Piano transcriptions and arrangements rendered on a digital stage
Guest blogger: Tyler Mitchell
The Stanford Music Library has begun digitizing portions of its vast sheet music holdings. This effort will offer immediate remote access to sheet music in various genres, including piano arrangements and transcriptions, popular song sheets, and (coming soon) art songs and arias. All works included are in the public domain and as such are freely accessible to anyone through the Searchworks catalog. The new digital records allow for a variety of on-screen viewing options and the ability to download files, while protecting the often fragile physical print. See the earlier post, "Scanning project makes piano works available," for more information on the mechanics of the pilot project.
Of the 150 pieces digitized so far, around half are piano transcriptions or arrangements of popular opera numbers, scenes, and overtures from the 19thcentury. Piano transcriptions seek to reduce as faithfully as possible the orchestral and vocal lines from an opera score to a single instrument—the piano. As seen in the works here, the transcriber has extracted only one scene or number from an opera. Stanford’s collection includes many such transcriptions by 19th-century pianist-composers, such as Sigismond Thalberg and Ferruccio Busoni.
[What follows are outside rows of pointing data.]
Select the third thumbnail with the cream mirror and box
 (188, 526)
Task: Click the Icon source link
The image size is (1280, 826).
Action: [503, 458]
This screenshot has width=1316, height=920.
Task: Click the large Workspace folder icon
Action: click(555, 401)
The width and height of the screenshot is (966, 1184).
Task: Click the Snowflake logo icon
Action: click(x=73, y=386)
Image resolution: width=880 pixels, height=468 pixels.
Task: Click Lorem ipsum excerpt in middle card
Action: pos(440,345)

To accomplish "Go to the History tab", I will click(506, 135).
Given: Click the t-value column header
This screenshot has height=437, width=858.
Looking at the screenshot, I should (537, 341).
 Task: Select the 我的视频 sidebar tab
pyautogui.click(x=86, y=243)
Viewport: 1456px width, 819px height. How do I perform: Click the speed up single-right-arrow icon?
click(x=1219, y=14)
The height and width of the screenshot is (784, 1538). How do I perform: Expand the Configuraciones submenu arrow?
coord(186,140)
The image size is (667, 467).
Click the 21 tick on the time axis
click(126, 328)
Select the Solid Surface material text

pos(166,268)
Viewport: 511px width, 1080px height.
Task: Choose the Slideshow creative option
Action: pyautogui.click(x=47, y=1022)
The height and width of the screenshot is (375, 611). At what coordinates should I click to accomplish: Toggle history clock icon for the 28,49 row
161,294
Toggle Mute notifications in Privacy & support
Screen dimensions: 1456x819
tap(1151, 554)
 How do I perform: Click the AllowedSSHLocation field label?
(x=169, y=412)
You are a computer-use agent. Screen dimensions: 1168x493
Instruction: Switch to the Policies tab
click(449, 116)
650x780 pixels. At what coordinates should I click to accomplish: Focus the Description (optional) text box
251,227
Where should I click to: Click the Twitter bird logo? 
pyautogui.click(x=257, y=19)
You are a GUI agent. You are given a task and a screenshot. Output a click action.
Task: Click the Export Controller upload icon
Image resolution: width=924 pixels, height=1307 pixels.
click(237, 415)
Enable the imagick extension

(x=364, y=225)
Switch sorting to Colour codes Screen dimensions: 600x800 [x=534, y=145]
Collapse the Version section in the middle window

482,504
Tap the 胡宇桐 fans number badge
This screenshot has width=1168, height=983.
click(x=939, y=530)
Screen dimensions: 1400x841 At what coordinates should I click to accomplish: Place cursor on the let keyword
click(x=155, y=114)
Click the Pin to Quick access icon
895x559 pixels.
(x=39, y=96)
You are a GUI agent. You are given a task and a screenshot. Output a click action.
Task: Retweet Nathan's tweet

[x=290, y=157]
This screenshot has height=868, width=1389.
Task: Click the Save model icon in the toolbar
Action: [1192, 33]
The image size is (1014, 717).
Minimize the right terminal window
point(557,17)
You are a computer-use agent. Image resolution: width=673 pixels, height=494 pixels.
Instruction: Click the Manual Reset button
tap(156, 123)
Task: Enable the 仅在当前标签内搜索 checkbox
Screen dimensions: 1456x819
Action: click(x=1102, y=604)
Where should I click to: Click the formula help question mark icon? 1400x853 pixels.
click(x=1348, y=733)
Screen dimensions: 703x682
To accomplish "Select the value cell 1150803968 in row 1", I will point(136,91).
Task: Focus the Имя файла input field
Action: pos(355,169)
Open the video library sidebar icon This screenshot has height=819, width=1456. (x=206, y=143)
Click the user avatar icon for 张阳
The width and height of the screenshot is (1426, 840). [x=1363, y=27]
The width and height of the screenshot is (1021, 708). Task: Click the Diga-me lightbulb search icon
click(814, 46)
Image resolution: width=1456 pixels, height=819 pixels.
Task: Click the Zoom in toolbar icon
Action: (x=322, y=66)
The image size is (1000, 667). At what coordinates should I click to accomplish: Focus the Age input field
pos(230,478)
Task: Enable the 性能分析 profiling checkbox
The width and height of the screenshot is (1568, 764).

More freely adaptive than a transcription, a piano arrangement may contain a collection from several scenes in an opera, all presented under a single title. The arranger may take certain liberties with editorial marginalia that fall outside the strict parameters of a transcription. In other words, an arrangement is a broad term that can convey several compositional or editorial methods. Franz Liszt’s contributions to this genre of homage and adaption are well represented in Stanford’s collection.
Three examples follow that demonstrate the variability among arrangements.
Ex. 1: The first two pages of “Selections from the Opera Les Huguenots,” by Giacomo Meyerbeer; arr. by Max Spicker. Aside from the splicing of scenes, the piano arrangement is very close to a literal transcription.
Ex. 2: The second page of a piano arrangement, “Elsa’s Bridal Procession,” from the third act of Richard Wagner’s Lohengrin; arr. by Franz Liszt and William H. Sherwood. As can be seen, the arrangement of Wagner’s original score has undergone an interpretative process quite different from Spicker’s setting of Les Huguenots. The image viewer’s zoom-in feature is helpful with the tiny print!
Ex. 3: First page of “Chanson bohême, de l’opéra Carmen,” an arrangement of themes from Bizet’s eponymous opera by the German-Polish pianist Moritz Moszkowski. This setting of opera tunes seeks to mimic an improvised concert performance rather than a direct transcription of the Bizet’s opera.
Hear pianist Christof Keymer perform Moszkowski’s Chanson Boheme (Carmen) arrangement via Naxos audio streaming (Stanford access required) or on Spotify, and open the image viewer to follow along with the score.
Tyler Mitchell is a doctoral candidate in musicology at Stanford University. His dissertation focuses on intersections of Greek mythology, Literaturoper, and German politics in Aribert Reimann’s Medea. His other research interests include musical pedagogy, reciprocity in text and music, performative relationships between conductors and ensembles, and narrative traditions in symphonic music.